The scheduling gap is a coordination problem, not a math problem
Carvalho and Sengupta (2022) propose a hierarchical scheduling approach for multi-agent environments using deep reinforcement learning to decouple high-level task assignment from low-level execution. In dynamic environments where tasks appear unexpectedly, early matching is necessarily sub-optimal. The real friction is not just the math of the assignment, but the widening gap between a centralized plan and the decentralized reality of agents operating under partial observability.
The Carvalho Sengupta hierarchical scheduling approach addresses this by splitting the burden. It uses deep reinforcement learning to separate the high-level task scheduling, handled by a centralized agent, from the low-level execution, handled by decentralized agents. This structure is designed to manage the rapidly increasing size of the action space that breaks traditional schedulers when tasks appear dynamically.

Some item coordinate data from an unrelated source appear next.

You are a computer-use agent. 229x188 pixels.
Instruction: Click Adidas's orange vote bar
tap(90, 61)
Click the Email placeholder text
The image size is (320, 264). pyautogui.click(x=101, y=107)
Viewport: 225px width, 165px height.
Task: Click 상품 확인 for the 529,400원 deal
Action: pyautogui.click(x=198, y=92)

But the systemic consequence of this hierarchy is a new requirement for agent autonomy.
If the high-level scheduler is centralized and the low-level execution is decentralized, the system's reliability depends entirely on the interface between the two. The hierarchy assumes the decentralized agents can actually follow the "intent" of a schedule they can only partially observe. If the communication link to the central scheduler flickers, or if the local sensor data contradicts the global plan, the hierarchy collapses into chaos.

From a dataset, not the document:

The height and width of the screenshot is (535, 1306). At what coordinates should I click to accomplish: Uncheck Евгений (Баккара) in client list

This forces a shift in how we evaluate robotic fleets. We can no longer just measure the throughput of the centralized scheduler or the precision of a single arm. We have to measure the robustness of the handoff.
The research even contemplates a scenario where centralization is impossible at test time. In that case, workers must learn to cooperate in an environment with no schedule and only partial observability. This is the true test of the framework: can the decentralized layer maintain operational continuity when the centralized brain is removed from the loop?
If a system cannot survive the loss of its central scheduler, it lacks the autonomy required for true multi-agent coordination.